I believe we must make the effort to know ourselves, to examine our own behavior and attitudes. We must explore this mass of communications that has formed us. Would you give your money to a stranger who claimed to be a top notch investment advisor? Before you’d do that, you would investigate, question their track record and ask people who have used the service whether they’ve been successful. Allowing your unconscious, technically a stranger to you, to rule how you behave is irresponsible.
You have to investigate your own romantic track record – has it been successful? If you are involved with someone, have you ever asked them what is their opinion of your capacity to love? Ask yourself if you’ve ever found happiness in relationships. If you have been in multiple marriages/relationships, why are they failing? Are you choosing the same person in different disguises? Perhaps it’s because you’re living an emotionally unexamined life.
Why would you allow your unconscious to rule you? It’s an unknown commodity until you thoroughly explore it – both pros and cons. If you find you are stuck in a destructive groove, you can change it, but not until you discover the why!
I refuse to believe that familiarity, necessarily, breeds contempt. Familiarity is fertile ground to know your lover/mate/partner/spouse deeply, exposing one layer at a time until reaching the last and loneliest place within each and every one of us. Then, familiarity breeds adoration and love. When a soul mate touches that hidden place within us, it is a liberating and exhilarating experience. But, I strongly feel that it can only come by digging into the bedrock of our psyches, by understanding first, who we are. No one can make you happy. It has to come from within yourself!
Let me quote Hendrix again. “When you accept the limited nature of your perceptions and become more receptive to the truth of your partner’s perceptions, a whole world opens up to you.”
•••
WORK TO COMPLETE
Repeat the passage on self-knowledge and love word for word, starting at "Why would you" and ending at "discover the why!". The items have no connection to the passage on self-knowledge and love.
•••
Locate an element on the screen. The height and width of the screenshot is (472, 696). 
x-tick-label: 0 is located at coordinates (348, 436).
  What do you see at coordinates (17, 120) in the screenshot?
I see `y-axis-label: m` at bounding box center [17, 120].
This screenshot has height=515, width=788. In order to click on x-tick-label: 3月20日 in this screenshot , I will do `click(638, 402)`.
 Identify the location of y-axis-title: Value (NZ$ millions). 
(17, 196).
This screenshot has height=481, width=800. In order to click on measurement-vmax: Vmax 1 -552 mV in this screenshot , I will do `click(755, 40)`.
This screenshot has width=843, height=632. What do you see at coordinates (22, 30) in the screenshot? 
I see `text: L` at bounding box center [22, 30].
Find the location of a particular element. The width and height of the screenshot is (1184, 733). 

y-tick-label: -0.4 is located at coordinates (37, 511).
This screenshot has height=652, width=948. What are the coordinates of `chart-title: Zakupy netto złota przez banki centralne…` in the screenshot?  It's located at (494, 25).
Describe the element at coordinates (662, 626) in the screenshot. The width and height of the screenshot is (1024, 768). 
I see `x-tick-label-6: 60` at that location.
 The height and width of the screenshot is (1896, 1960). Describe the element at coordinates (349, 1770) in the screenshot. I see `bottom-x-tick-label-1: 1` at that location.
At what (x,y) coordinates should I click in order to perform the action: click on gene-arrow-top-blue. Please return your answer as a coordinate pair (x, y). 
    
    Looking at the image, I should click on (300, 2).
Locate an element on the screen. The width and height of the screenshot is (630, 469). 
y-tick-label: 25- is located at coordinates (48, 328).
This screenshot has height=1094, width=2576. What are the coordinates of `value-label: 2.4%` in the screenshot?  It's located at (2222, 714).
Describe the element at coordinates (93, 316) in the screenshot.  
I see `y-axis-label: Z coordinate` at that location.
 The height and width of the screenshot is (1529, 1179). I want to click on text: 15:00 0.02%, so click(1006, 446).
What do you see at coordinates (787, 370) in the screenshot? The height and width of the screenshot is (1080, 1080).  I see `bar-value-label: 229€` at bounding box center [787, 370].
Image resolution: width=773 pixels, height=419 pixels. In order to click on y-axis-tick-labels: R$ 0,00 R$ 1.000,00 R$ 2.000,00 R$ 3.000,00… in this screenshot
•••
ANSWER FOR THE TASK
Why would you allow your unconscious to rule you? It’s an unknown commodity until you thoroughly explore it – both pros and cons. If you find you are stuck in a destructive groove, you can change it, but not until you discover the why!